She told me of a book, The Well of Loneliness, by Radclyffe Hall,
which she thought I should read and, she told me parenthetically,
it included what she thought I should know about lesbianism. (It
existed and it was an affliction). She recommended Auden and
handed the notebooks to me.
I asked the name of the Millay poem she had often read to
me, and I wrote "Renascence" on my sketchpad cover as if it were
a phone number to be remembered.
In my hands, the books were dusty. Ring binders, their
cover boards finished in woven fabric the color of a weathered
basket. Each book was labeled "Bibliography" in an unfamiliar cursive on faded labels. One contained books listed by author, the
other contained the same books listed by title.

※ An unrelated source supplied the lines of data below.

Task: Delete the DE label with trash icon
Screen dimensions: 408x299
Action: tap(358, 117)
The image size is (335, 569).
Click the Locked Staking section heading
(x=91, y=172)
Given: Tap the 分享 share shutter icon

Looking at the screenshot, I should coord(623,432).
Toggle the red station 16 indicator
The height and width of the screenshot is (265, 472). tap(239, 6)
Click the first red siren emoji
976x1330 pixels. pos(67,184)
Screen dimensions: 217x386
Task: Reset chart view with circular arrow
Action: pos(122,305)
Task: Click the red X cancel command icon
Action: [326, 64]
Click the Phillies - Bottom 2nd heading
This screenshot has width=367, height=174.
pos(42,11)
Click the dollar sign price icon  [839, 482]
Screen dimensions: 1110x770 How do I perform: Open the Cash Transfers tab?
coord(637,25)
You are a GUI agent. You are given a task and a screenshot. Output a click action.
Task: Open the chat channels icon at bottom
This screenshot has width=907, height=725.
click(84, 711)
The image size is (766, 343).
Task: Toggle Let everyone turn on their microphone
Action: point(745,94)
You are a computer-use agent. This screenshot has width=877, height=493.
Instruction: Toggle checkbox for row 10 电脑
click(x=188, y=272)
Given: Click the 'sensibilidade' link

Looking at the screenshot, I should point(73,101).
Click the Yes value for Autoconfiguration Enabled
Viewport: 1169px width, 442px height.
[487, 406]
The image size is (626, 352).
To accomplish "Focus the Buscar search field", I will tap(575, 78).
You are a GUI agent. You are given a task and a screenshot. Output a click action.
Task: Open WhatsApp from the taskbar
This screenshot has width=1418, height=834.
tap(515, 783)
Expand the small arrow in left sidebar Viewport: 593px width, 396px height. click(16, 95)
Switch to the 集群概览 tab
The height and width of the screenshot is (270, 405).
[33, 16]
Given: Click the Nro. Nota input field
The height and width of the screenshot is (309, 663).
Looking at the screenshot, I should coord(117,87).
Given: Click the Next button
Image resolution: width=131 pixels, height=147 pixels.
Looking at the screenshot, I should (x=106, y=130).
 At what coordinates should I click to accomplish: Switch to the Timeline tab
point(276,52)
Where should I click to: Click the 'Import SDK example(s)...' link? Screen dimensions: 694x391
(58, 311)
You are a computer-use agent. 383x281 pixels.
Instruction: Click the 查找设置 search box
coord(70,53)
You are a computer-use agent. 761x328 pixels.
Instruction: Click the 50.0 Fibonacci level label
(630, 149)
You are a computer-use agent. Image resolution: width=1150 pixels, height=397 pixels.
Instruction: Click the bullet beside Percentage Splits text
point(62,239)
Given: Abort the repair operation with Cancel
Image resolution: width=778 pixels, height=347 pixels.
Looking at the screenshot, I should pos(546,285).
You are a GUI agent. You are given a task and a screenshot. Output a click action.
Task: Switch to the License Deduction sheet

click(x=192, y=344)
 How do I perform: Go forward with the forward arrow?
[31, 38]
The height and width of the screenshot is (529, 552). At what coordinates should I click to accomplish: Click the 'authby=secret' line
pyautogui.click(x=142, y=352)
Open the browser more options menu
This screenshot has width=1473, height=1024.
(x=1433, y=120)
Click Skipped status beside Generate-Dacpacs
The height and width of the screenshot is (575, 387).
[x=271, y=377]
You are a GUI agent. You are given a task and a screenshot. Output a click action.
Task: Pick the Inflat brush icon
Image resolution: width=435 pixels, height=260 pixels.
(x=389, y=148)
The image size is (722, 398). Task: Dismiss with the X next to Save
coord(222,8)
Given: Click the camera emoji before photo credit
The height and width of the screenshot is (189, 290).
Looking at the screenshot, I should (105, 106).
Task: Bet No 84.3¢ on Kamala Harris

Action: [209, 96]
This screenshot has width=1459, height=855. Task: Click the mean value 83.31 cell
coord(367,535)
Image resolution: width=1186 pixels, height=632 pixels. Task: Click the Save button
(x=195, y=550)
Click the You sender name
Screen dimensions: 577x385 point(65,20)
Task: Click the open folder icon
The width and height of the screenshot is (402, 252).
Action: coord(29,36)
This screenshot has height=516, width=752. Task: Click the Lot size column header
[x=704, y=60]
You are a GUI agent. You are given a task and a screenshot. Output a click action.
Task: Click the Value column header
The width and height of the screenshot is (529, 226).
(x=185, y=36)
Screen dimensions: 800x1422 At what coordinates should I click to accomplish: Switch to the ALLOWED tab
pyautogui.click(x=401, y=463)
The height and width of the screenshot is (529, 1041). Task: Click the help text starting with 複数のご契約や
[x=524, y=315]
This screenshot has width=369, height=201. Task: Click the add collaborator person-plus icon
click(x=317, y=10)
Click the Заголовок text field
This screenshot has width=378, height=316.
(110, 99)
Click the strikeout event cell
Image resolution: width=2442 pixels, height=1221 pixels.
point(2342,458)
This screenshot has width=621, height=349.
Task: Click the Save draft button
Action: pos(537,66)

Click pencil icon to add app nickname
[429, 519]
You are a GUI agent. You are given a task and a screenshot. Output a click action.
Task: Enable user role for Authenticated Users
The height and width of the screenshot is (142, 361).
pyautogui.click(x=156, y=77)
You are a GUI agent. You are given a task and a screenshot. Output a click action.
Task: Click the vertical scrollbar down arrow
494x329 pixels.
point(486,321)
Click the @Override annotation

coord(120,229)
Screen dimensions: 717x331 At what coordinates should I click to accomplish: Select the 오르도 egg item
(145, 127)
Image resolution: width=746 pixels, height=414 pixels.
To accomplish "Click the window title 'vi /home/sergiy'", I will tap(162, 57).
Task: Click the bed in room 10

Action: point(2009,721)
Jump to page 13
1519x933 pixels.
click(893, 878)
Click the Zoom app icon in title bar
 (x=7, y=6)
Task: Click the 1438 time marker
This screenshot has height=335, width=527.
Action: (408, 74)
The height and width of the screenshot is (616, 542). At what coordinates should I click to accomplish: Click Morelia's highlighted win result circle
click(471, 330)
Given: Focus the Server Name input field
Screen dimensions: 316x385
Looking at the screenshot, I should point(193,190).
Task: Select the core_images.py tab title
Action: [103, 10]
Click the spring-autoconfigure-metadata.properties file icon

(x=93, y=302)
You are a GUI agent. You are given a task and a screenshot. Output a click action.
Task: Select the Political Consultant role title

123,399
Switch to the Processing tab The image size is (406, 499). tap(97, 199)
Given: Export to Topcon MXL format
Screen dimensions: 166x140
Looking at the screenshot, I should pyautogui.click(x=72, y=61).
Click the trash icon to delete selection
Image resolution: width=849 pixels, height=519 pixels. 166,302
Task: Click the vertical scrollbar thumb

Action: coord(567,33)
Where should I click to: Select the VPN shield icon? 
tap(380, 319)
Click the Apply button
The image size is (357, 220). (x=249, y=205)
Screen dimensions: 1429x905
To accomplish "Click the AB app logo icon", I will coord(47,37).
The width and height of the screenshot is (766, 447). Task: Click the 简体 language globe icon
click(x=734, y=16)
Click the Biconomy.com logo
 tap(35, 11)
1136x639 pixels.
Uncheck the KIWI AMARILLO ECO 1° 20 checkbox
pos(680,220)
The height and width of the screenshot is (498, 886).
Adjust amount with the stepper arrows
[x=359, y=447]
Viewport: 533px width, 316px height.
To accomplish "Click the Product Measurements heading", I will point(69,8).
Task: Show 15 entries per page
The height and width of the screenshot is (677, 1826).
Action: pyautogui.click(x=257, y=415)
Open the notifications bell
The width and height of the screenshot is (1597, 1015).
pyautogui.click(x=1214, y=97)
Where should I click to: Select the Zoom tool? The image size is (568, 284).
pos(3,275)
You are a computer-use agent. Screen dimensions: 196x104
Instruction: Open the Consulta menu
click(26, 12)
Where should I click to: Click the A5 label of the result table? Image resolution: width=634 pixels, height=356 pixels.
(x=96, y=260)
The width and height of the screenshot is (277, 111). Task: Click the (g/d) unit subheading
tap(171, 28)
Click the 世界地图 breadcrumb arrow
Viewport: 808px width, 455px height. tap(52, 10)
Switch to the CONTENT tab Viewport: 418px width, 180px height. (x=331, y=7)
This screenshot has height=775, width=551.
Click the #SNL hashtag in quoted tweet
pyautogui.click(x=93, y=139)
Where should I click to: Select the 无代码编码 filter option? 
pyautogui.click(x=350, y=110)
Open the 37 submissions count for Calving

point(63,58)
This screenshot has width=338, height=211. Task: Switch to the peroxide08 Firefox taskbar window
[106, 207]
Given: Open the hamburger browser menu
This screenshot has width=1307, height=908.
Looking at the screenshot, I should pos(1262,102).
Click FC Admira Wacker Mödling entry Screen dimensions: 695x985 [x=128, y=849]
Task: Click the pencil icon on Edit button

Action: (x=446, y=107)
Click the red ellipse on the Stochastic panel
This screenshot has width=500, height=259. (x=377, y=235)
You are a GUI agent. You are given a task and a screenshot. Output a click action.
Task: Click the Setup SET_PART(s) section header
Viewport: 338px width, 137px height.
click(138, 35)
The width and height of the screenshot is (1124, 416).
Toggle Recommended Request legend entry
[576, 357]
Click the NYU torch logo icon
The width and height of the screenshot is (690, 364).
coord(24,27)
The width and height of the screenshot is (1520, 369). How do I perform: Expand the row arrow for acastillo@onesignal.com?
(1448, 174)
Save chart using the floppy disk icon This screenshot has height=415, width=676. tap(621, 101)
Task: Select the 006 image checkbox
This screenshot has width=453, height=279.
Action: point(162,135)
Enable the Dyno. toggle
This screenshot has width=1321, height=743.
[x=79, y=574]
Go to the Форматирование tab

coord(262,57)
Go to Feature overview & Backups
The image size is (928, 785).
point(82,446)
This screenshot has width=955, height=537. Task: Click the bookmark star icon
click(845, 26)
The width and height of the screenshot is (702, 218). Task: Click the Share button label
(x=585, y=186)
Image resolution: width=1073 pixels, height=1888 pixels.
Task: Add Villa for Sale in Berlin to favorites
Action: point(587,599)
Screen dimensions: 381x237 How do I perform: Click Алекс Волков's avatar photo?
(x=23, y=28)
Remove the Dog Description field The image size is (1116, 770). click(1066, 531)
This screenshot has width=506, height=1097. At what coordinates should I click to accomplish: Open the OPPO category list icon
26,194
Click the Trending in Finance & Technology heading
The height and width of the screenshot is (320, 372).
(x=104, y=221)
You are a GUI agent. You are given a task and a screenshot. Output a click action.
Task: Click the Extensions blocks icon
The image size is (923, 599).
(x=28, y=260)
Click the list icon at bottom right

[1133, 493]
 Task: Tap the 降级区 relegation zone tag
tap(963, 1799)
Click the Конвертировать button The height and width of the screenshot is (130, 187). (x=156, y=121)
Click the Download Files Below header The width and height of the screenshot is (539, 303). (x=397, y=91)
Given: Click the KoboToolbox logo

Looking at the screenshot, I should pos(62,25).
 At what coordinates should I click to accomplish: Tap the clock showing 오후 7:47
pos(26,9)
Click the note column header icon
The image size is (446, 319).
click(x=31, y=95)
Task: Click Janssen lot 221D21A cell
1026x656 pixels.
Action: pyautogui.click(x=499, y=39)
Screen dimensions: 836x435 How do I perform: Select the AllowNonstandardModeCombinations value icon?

"Whose handwriting?" I asked.
She said, "Mine."
"It doesn't look like yours."
"When I helped you learn to write, my writing changed."
I could tell from her face that she was proud of the pages
and that they had taken a lot of work.
The lecture on sex, given skittishly through her blue-black
bangs, had been my mother's instruction to me on the subject of
power. To her, books constituted the world of love. "An inventory
of yourself," I said. She smiled her fleeting Bedouin smile of
pleasure. I had learned well. I was expected to do nothing with
these notebooks except keep them. I didn't have to retrace the
entries and read them myself. I didn't have to start my own
bibliography. I was simply to keep these notebooks, declarations of
my mother's reading, as any artisan might receive a grandparent’s
archaic tools.
Did my mother realize that tucked between the pages of
one notebook was a handwritten note from Laurel to her? It said,
"Darling, here is a bit of money. Buy yourself the coat you need,
and I will make sure Deborah has shoes for the start of school."
Note in hand, I entered Laurel's room without knocking. She was
listening to a Belafonte record, and pedaling her exercycle.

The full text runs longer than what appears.